Next, maybe we can address the issue of maintaining the degree of driver patination indefinitely.....devil

8/6/20 4:48 p.m.

I have a 1971 BMW 2002 with what I would call "Perfect Patina". Original paint, a little bit of surface rust here and there, but nothing structural, 1970's cigarette butts still in the rear ashtray, a few dents from a light fender bender, and a nicely broken in interior. It gets more attentionthan most fully restored 2002s at car shows and I'm not scared to drive it. 

chrismseely New Reader
8/6/20 4:50 p.m.

slantsix Reader
8/7/20 11:00 a.m.

You can never really be afaraid to drive original "patinia" cars.. They are just as fun yet somewhat less stressful than the $100k+  resto that you just took delivery of.




Bardan New Reader
5/11/21 1:13 p.m.

I bought a Blazer last Aug that the patina matches the previous owners use. It sat around a lot so the paint faded, fiberglass was fuzzy and interior was good, but the stitching came undone where body contact is.
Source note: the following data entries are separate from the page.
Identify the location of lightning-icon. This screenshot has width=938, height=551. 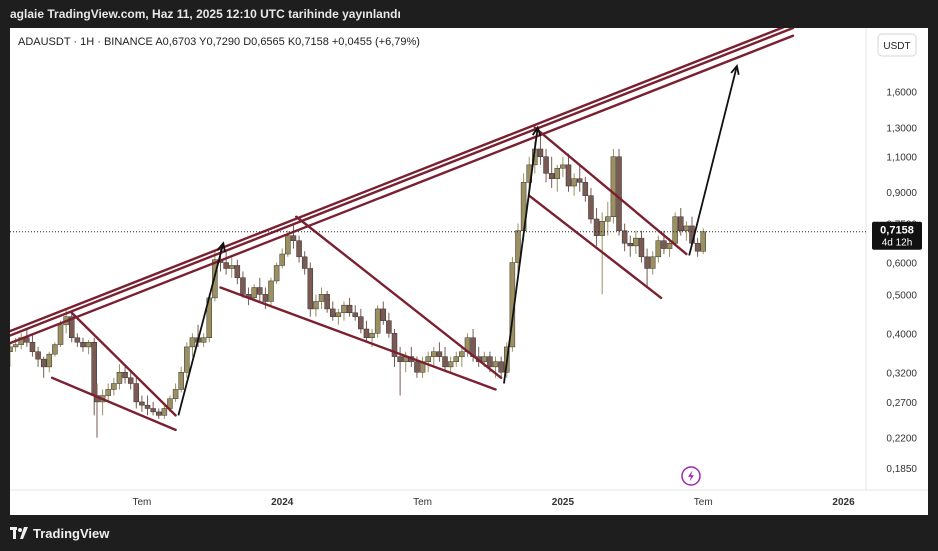
(691, 476).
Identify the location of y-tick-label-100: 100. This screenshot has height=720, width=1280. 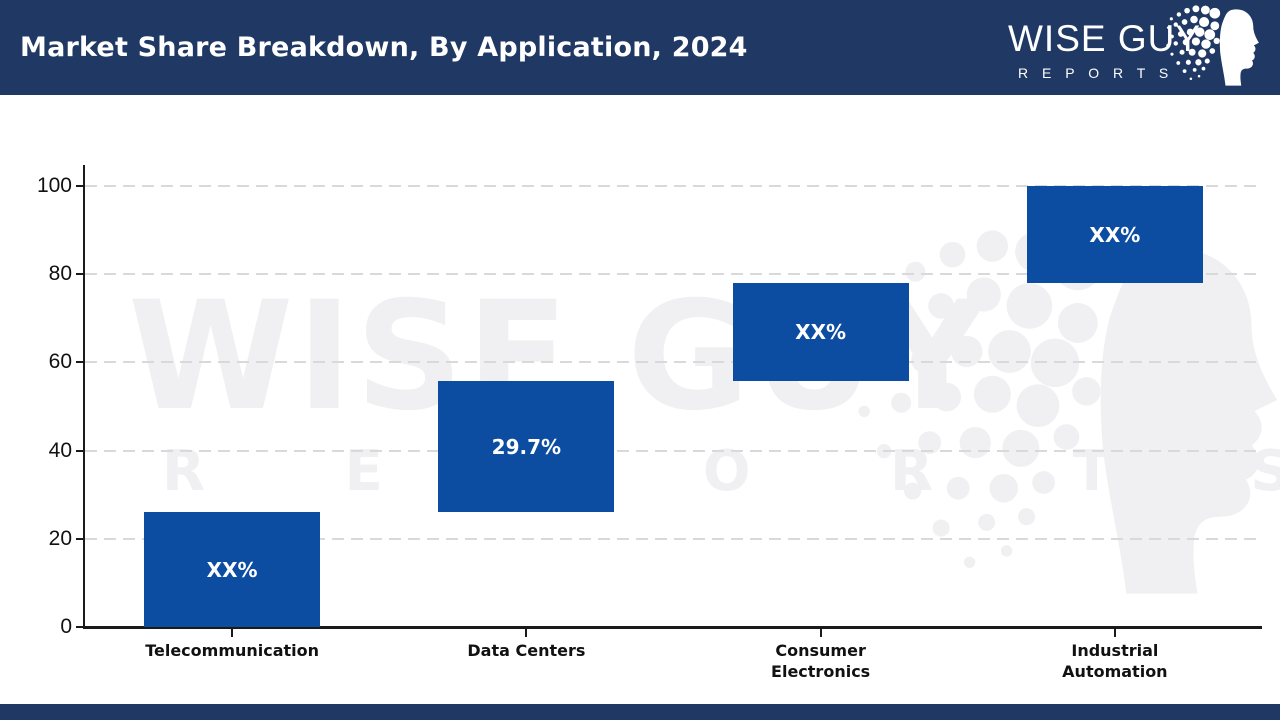
(54, 186).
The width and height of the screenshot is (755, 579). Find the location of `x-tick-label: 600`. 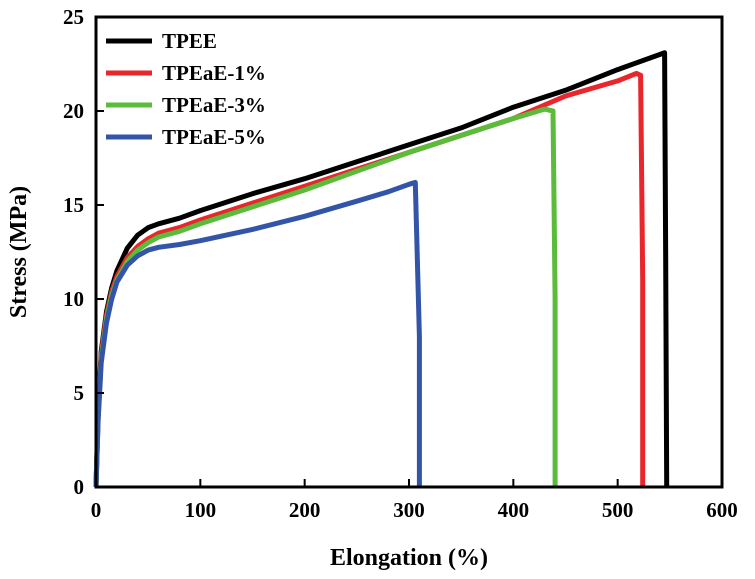

x-tick-label: 600 is located at coordinates (722, 510).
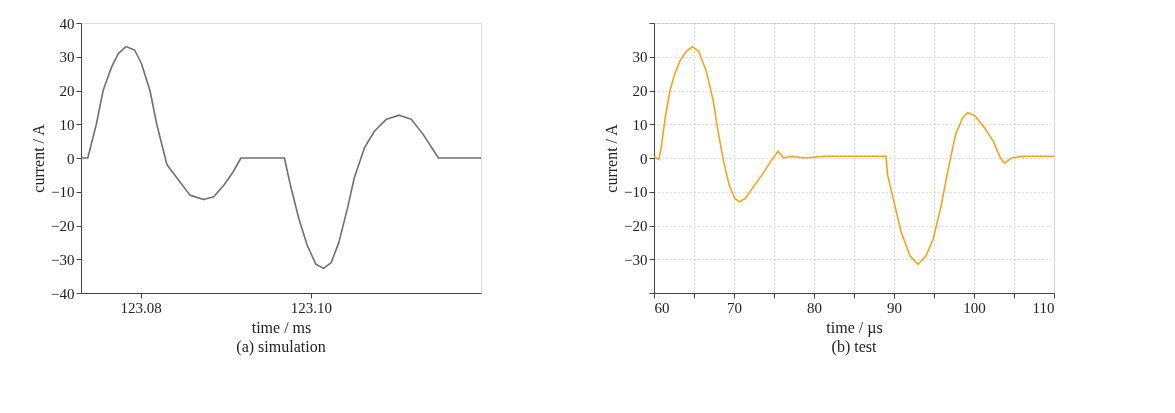 This screenshot has width=1175, height=413. What do you see at coordinates (894, 308) in the screenshot?
I see `x-tick-label: 90` at bounding box center [894, 308].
When everyone first sees it they say "when are you going to restore"? After looking a while they say "leave it as is".

I did however vacuum out the ashtray!

cbcleland New Reader
5/11/21 4:12 p.m.

I recently purchased an '84 Scirocco that is all original and has been superbly preserved by two previous owners.  It has a dimple or two but nothing major and absolutely no rust.  The red paint had experienced some fading over the years so I took it to a local detail shop for help.  They buffed the paint back to its' original shine then applied a ceramic coating to (hopefully) protect that originality for many years to come.

The Scirocco, unlike its' GTI sibling, is not high dollar car; so it made sense to preserve the existing finish rather than spend big bucks on a repaint.  As you say, it's only original once.

wspohn SuperDork
5/12/21 12:09 p.m.

One issue on some of the British cars I have restored is that the thread used to sew the leather panels in the seats rots while the leather itself either stays in decent shape or can be brought back to decent shape with a program of leather food.  It is labour intensive to save original seats as it requires hand stitching to match the existing holes in the leather, rather than machine stitching, but I think the end result is better than brand new seat covers that rarely look original.